C. Amount of Loss and More Than Minimal Planning
The remaining challenges raised by Spencer to his sentence are also without merit. Spencer contends that the district court erred in increasing his base offense level by nine levels pursuant to § 2F1.1(b)(1)(J) for causing a loss of more than $350,000. He argues that only the money traced to overpayments from Braniff to Pliss, and subsequently transmitted from Pliss to Spencer, are properly included in the loss calculation. He claims that the 11% commission payments from Pliss were not Braniff's property and should be excluded from the loss calculation. As we have discussed, the jury resolved the dispute over the ownership of those funds in the government's favor; therefore, the district court did not err in including all of the payments received by Spencer in the loss amount.

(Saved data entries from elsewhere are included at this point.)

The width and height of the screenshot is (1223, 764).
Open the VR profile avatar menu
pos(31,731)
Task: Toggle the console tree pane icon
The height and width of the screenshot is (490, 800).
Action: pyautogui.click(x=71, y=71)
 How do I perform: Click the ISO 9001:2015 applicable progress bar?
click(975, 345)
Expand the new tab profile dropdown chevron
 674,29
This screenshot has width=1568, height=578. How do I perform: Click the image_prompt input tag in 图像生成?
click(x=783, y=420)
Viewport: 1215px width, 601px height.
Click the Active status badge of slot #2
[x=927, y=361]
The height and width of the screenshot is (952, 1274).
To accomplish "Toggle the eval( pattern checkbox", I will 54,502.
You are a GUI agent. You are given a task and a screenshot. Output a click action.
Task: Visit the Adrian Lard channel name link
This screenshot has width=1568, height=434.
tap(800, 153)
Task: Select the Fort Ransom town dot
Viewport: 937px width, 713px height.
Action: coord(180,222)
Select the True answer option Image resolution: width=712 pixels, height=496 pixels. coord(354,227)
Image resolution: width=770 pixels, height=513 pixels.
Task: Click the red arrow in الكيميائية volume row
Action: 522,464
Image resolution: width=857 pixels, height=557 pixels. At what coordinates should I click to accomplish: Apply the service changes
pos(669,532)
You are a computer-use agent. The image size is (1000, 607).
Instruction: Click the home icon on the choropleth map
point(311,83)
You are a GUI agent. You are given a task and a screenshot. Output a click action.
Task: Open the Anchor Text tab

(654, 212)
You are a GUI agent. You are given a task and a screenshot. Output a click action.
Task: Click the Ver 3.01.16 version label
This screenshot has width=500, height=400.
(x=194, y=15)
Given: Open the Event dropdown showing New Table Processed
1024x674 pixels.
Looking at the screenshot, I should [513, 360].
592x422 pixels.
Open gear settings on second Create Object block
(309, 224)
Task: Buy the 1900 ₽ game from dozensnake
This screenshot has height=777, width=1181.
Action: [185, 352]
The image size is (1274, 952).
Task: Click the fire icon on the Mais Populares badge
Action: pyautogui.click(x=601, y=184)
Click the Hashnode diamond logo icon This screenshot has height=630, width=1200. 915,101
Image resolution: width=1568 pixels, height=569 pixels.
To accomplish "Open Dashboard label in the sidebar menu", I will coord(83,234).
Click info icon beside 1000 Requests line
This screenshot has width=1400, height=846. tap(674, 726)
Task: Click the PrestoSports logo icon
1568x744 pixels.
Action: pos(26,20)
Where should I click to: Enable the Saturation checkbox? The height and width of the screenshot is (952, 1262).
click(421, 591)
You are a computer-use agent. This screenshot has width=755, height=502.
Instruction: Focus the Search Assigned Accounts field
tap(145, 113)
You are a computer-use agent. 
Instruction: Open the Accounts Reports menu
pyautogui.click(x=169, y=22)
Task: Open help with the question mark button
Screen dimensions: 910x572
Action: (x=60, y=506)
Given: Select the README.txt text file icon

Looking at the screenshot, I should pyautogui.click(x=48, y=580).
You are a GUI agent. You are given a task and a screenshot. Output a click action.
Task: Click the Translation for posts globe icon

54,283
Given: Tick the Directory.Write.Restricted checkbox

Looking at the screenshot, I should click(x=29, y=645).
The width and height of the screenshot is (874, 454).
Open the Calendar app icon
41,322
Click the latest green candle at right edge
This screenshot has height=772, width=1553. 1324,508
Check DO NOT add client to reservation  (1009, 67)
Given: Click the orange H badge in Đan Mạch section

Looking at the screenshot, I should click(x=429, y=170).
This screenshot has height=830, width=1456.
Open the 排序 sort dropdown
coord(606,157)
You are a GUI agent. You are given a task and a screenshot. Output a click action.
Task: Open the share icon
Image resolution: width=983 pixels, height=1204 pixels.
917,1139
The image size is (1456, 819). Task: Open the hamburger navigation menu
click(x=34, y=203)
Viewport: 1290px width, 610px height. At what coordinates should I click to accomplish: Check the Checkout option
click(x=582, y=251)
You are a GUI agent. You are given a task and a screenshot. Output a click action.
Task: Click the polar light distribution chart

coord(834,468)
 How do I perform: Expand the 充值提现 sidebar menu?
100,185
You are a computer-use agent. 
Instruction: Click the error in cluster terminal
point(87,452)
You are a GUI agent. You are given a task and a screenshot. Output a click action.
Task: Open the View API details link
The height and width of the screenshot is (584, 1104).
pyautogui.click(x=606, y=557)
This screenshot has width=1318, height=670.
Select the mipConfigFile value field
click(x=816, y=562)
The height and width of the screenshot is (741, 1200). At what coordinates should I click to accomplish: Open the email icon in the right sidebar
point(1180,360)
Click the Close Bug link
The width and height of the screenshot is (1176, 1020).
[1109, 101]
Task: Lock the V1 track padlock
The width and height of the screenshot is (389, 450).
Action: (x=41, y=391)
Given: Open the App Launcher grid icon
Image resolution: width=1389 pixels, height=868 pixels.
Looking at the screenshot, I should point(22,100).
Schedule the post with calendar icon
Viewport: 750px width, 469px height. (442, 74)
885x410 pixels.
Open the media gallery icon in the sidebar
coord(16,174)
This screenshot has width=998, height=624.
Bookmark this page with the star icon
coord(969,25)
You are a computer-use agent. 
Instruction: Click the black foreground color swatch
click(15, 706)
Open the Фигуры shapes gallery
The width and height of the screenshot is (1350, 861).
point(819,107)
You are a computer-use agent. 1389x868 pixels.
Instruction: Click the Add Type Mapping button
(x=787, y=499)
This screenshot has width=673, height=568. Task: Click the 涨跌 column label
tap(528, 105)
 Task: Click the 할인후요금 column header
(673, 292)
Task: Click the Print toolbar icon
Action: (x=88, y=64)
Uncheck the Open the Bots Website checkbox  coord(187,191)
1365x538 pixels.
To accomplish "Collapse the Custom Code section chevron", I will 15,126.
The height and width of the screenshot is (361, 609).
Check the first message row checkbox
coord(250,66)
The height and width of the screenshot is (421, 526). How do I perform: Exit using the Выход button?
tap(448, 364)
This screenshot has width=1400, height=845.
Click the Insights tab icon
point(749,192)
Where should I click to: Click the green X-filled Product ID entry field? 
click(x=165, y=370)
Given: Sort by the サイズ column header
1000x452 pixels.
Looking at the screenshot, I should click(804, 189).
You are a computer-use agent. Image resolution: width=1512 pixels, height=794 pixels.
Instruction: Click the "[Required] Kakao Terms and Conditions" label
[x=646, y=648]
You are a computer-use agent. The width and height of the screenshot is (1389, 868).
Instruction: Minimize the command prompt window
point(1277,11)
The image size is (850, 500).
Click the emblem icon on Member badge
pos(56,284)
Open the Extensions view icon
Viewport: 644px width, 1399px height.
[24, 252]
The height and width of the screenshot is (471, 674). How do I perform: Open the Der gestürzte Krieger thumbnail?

Spencer also claims that the loss amount should be reduced by the value of his services to Braniff. The Third Circuit has held that in calculating the loss amount under the Guidelines, a court should not include fees paid to a person engaging in the unauthorized practice of law to the extent that the service provided was satisfactory. See United States v. Maurello, 76 F.3d 1304, 1312-13 (3d Cir.1996). Even if we were to endorse the approach of the Third Circuit, it would not apply here because the district court made a factual finding that Spencer did not provide valuable services to Braniff and this finding was not clearly erroneous. The district court expressly found that Spencer “was incompetent and I don't understand how anyone could have entrusted him with the operation of this airline.” In calculating the loss amount, the district court indicated that the $350,000 loss attributed to Spencer was “conservative” and that his actions possibly caused a much larger loss. We find no error in the district court's determination that Spencer caused a loss of $350,000 to the Braniff estate.
Finally, Spencer's challenge to the district court's increase of his offense level pursuant to § 2F1.1(b)(2)(A) because his offense involved “more than minimal planning” is frivolous. Spencer's creation and implementation of the scheme to launder payments easily fits within this guideline. See U.S.S.G. § 1B1.1, Application Note 1(f); United States v. Cropper, 42 F.3d 755, 757-59 (2d Cir.1994); United States v. Brach, 942 F.2d 141, 145 (2d Cir.1991).
The judgment of conviction and sentence is affirmed.